(Pixel coordinate grounding data)
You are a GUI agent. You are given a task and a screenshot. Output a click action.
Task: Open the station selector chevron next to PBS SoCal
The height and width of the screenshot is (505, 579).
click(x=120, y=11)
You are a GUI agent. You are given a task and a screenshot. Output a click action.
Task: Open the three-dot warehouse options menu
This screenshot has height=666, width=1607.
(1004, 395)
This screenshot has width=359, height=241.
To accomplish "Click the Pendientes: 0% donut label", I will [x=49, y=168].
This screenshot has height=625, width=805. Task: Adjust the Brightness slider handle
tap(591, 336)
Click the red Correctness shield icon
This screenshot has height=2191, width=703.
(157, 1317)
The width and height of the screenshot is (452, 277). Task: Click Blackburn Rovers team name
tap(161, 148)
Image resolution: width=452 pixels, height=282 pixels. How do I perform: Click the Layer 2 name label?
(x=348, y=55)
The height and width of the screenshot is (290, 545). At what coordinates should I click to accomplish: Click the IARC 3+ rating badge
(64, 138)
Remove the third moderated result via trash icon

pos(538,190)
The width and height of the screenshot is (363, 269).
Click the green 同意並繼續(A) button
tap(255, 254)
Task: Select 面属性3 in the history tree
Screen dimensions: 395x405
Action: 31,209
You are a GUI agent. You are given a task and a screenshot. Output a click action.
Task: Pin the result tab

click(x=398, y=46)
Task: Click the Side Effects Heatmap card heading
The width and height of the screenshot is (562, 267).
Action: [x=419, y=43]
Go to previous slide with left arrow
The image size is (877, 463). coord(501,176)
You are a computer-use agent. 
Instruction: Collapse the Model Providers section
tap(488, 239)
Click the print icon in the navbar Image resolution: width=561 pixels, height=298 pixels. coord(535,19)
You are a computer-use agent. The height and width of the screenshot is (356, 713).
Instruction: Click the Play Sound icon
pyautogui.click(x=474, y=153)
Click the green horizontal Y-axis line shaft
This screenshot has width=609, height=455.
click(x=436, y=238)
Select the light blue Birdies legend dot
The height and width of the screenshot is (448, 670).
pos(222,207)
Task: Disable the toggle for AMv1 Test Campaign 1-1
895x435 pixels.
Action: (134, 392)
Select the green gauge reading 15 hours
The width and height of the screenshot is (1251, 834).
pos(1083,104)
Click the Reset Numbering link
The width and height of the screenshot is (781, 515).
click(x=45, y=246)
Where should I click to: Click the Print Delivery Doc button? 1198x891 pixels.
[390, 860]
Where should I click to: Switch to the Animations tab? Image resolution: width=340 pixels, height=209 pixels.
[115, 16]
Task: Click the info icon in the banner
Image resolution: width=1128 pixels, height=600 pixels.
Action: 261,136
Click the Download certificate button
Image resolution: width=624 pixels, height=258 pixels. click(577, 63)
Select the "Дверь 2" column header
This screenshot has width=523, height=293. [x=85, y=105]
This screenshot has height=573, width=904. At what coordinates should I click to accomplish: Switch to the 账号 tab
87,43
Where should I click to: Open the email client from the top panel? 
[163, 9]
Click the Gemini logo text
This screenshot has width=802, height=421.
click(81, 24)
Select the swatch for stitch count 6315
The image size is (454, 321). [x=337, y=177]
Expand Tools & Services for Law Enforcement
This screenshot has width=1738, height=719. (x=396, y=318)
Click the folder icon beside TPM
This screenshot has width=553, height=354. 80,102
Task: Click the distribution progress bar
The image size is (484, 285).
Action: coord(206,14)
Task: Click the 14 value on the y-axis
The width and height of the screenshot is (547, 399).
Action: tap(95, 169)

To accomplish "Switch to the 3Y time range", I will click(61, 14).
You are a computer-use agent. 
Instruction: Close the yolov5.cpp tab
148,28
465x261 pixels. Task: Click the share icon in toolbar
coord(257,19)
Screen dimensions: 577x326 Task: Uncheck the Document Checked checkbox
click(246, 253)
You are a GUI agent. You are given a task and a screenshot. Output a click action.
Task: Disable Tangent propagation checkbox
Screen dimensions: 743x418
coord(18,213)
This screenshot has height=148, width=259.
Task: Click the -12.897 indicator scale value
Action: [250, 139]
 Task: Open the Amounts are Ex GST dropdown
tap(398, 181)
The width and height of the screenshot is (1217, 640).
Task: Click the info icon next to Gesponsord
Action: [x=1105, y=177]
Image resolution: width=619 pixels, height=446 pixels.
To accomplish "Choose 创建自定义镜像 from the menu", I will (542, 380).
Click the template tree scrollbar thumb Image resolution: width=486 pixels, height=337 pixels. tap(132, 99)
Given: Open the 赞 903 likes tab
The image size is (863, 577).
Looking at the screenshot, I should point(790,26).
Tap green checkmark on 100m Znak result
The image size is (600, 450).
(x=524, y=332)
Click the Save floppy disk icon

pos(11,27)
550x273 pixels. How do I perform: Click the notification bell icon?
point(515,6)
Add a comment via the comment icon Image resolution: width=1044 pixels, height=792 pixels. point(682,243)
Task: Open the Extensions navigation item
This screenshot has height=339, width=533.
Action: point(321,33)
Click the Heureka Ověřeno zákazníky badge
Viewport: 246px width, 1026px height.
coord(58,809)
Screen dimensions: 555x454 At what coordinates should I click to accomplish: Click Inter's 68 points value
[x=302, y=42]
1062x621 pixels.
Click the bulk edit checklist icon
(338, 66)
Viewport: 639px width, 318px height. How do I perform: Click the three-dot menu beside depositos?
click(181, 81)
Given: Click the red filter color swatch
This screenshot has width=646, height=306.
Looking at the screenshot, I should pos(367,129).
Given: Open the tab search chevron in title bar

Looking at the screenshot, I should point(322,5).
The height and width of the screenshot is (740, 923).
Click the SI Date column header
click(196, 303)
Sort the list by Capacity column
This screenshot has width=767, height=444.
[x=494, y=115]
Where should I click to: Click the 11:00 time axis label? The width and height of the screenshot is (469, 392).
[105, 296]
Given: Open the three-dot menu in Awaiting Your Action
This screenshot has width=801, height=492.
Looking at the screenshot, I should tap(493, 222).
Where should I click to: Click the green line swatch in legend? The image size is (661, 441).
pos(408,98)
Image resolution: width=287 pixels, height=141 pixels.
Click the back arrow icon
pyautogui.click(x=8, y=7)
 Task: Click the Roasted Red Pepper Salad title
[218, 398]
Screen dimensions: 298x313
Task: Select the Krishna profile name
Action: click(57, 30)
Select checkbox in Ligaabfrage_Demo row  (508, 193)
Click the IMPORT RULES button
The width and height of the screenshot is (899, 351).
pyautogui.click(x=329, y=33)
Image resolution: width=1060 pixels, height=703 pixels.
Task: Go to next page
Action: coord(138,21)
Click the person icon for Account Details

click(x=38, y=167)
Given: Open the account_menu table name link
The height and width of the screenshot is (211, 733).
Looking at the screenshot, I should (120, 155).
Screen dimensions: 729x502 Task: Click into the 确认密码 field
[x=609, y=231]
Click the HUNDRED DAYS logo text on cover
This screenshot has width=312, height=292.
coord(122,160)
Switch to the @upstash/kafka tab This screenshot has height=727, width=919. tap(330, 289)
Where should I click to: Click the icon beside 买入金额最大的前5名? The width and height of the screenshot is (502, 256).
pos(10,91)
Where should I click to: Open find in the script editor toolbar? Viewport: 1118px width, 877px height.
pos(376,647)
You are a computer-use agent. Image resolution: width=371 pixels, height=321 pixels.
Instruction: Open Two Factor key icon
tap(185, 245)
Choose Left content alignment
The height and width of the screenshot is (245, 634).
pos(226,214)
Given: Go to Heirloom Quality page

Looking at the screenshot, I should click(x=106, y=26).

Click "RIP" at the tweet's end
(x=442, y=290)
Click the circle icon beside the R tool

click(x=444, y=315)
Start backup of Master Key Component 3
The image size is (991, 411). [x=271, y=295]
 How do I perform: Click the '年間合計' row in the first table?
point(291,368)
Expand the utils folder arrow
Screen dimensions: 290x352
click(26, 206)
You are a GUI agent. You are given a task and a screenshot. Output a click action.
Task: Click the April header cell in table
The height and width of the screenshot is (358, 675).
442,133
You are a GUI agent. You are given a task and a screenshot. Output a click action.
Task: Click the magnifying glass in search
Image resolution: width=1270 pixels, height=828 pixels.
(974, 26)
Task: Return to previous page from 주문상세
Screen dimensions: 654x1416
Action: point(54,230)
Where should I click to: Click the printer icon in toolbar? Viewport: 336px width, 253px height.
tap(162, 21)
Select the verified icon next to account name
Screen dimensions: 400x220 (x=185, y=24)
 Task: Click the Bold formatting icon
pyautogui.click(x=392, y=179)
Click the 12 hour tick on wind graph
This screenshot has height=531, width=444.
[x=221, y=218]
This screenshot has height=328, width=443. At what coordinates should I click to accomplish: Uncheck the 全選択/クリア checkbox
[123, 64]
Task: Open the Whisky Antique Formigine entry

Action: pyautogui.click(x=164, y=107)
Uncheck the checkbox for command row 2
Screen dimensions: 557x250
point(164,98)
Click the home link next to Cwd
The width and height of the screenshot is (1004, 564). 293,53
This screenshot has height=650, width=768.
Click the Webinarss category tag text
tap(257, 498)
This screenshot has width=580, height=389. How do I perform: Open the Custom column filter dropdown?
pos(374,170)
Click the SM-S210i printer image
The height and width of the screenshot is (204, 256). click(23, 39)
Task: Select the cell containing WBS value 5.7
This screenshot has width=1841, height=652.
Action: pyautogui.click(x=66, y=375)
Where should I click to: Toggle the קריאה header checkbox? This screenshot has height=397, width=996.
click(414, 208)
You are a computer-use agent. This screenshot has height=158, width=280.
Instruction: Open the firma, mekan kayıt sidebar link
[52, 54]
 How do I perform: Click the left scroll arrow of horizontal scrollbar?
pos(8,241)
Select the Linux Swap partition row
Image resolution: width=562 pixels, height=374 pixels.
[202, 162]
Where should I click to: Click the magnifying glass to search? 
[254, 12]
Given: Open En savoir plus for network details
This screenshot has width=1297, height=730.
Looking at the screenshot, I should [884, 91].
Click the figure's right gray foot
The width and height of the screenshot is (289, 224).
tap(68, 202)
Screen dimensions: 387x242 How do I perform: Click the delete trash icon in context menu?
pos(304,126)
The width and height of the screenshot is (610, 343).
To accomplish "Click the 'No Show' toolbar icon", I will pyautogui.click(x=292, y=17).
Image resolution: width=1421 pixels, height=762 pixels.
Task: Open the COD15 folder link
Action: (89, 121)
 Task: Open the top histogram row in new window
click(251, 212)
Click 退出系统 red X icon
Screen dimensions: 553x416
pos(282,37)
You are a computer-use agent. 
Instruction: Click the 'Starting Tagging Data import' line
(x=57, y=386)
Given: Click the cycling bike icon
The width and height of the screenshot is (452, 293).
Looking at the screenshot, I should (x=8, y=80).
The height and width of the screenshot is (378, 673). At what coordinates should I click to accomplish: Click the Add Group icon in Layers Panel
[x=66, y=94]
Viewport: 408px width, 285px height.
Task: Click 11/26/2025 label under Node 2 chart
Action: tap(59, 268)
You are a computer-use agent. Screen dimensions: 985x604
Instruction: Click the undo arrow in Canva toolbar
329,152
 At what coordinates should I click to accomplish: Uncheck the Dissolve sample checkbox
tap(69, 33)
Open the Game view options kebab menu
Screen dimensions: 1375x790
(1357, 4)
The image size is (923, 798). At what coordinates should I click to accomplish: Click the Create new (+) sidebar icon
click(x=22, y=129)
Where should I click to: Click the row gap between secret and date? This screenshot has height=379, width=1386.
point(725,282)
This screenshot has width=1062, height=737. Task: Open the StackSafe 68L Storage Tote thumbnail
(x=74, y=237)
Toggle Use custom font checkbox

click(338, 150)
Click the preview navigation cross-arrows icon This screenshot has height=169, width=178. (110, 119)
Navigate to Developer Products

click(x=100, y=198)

__Problem details__.
Starting at the line that contains "Screen dimensions: 1375x790", reproduce each line through the end of the records exactly, both ends included.

__Output of the exercise__.
Screen dimensions: 1375x790
(1357, 4)
The image size is (923, 798). At what coordinates should I click to accomplish: Click the Create new (+) sidebar icon
click(x=22, y=129)
Where should I click to: Click the row gap between secret and date? This screenshot has height=379, width=1386.
point(725,282)
This screenshot has width=1062, height=737. Task: Open the StackSafe 68L Storage Tote thumbnail
(x=74, y=237)
Toggle Use custom font checkbox

click(338, 150)
Click the preview navigation cross-arrows icon This screenshot has height=169, width=178. (110, 119)
Navigate to Developer Products

click(x=100, y=198)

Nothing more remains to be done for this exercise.